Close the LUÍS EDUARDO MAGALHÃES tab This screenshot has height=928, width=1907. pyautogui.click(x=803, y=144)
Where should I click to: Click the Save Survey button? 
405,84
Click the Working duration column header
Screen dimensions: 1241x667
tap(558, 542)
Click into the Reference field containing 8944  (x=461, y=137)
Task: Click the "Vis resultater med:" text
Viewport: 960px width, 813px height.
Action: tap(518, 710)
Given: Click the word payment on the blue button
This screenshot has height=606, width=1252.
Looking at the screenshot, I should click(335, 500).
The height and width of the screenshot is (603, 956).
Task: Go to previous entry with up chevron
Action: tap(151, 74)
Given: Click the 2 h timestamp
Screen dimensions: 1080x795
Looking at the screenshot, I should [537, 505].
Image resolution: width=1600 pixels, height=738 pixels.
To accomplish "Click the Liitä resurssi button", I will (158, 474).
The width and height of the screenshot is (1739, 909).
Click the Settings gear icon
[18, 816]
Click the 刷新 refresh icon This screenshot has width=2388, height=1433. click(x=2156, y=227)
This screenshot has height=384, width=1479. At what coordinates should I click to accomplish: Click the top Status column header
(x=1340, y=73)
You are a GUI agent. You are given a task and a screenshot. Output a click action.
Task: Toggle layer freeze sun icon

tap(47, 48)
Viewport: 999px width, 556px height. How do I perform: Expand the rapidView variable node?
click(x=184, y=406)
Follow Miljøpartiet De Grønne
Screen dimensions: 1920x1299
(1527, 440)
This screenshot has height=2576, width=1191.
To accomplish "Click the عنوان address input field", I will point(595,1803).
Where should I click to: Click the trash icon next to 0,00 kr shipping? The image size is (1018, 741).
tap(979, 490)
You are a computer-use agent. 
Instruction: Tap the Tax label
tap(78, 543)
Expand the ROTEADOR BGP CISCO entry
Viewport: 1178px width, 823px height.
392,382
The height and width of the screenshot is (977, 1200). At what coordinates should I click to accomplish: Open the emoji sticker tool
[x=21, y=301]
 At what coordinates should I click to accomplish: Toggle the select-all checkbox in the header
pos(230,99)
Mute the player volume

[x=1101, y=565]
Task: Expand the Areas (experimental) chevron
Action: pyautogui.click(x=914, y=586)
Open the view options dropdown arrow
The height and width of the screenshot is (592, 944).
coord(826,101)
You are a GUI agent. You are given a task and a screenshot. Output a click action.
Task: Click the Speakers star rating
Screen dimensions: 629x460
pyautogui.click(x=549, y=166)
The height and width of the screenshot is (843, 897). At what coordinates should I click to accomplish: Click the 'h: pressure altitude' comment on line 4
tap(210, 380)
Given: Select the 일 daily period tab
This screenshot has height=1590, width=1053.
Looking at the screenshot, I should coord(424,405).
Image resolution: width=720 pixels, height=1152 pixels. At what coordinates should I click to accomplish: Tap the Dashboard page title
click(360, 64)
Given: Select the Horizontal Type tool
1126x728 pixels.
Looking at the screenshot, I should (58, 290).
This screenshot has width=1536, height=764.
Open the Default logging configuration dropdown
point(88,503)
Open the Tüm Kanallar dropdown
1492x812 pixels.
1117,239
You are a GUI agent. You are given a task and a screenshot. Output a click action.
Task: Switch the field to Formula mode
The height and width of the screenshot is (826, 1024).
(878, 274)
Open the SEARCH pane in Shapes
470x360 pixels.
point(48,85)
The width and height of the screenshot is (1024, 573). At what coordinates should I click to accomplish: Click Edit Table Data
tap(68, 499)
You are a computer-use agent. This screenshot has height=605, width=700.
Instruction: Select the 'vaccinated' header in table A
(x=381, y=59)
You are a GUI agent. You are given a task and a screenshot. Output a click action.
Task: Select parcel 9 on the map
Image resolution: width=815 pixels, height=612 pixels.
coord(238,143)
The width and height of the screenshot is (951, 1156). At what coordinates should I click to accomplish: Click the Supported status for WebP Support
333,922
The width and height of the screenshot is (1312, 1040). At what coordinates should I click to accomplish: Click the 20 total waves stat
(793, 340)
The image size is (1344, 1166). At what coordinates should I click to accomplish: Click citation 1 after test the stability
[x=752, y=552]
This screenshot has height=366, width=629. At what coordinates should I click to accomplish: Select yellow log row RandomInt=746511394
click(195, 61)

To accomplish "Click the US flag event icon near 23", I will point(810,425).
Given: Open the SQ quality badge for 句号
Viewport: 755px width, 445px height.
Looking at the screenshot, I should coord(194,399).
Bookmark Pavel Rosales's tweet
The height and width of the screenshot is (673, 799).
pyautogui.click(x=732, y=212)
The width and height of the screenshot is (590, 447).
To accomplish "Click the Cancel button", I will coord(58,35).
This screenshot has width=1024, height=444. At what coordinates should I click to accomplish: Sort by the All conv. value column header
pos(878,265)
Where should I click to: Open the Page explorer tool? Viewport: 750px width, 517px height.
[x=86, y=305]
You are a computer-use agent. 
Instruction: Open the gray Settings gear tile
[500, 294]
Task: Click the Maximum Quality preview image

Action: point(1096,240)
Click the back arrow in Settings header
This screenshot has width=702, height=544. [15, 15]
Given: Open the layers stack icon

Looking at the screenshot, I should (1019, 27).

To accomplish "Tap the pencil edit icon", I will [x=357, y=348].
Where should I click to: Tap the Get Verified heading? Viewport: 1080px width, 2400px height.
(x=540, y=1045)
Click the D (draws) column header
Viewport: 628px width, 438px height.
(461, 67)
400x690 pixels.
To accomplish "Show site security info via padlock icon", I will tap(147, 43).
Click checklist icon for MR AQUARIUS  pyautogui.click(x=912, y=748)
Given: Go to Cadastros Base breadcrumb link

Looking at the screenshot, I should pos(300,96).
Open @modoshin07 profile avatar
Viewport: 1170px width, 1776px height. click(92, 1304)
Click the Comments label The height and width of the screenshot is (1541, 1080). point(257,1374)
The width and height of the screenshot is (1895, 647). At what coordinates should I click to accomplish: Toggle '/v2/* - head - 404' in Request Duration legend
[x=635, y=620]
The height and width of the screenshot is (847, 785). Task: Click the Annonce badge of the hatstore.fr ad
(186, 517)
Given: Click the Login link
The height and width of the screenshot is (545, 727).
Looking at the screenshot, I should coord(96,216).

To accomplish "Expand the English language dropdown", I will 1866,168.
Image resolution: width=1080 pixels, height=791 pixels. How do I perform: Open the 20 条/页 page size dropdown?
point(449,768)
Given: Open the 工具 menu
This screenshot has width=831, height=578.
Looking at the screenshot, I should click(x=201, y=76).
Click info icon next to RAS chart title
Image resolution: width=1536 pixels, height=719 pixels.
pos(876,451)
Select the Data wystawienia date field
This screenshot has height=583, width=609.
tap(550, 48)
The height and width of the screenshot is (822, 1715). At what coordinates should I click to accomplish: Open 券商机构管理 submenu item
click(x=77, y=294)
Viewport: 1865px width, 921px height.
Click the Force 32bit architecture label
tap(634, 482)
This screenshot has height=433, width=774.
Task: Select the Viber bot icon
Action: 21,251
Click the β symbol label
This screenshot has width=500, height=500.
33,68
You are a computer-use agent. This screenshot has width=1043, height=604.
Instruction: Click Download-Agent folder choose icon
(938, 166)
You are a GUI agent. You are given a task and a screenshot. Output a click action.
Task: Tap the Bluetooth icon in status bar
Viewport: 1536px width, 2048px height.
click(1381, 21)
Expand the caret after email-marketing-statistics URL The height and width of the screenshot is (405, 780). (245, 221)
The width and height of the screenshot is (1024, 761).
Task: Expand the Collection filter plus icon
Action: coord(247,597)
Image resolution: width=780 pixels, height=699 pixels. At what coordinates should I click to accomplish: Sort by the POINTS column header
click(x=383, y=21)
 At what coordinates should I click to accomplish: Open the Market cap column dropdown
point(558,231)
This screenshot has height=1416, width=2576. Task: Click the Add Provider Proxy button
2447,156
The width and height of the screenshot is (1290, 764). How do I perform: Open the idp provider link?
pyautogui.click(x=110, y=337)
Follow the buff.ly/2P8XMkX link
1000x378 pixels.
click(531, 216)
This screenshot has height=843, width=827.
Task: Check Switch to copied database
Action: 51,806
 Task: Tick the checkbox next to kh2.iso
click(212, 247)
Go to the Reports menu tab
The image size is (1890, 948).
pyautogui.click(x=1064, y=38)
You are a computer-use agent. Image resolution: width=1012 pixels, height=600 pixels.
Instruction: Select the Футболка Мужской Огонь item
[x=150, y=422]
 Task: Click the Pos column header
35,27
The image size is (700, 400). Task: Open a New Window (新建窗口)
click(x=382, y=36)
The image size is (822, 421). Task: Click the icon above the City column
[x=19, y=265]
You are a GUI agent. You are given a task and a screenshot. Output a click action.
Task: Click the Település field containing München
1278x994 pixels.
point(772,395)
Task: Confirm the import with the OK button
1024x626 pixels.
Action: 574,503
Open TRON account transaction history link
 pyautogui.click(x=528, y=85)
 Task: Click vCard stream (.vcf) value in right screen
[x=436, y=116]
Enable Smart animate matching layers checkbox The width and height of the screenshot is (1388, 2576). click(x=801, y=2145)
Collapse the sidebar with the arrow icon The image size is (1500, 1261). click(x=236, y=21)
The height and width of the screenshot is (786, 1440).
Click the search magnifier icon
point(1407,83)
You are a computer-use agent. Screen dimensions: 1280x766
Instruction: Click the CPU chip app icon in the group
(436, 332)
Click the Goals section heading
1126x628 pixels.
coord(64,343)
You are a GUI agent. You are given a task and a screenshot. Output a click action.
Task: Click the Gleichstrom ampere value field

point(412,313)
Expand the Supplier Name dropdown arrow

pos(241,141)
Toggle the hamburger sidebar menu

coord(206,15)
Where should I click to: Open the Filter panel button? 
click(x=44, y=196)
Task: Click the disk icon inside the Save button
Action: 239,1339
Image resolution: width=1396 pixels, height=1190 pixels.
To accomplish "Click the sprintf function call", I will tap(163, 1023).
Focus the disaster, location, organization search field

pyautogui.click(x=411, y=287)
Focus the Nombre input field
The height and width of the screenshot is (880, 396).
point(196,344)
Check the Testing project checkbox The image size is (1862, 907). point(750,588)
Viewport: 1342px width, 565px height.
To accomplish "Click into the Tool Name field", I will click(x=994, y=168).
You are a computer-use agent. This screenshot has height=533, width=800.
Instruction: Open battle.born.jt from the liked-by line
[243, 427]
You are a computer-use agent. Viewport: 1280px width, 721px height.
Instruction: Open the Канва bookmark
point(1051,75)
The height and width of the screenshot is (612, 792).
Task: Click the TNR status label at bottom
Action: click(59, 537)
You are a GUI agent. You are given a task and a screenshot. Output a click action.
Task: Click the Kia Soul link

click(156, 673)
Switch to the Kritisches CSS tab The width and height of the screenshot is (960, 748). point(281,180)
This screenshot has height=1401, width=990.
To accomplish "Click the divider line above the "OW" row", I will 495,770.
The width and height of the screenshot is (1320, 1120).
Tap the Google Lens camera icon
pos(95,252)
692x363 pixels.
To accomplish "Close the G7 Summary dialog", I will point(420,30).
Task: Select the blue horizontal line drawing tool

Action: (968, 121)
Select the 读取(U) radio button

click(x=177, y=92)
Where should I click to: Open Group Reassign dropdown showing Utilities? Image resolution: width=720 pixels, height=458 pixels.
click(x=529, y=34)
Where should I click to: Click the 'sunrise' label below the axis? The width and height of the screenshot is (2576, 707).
######
Your instructions | Would you please return all lines of the data that include the word "into"?

Answer box |
Click into the Reference field containing 8944  (x=461, y=137)
To accomplish "Click into the Tool Name field", I will click(x=994, y=168).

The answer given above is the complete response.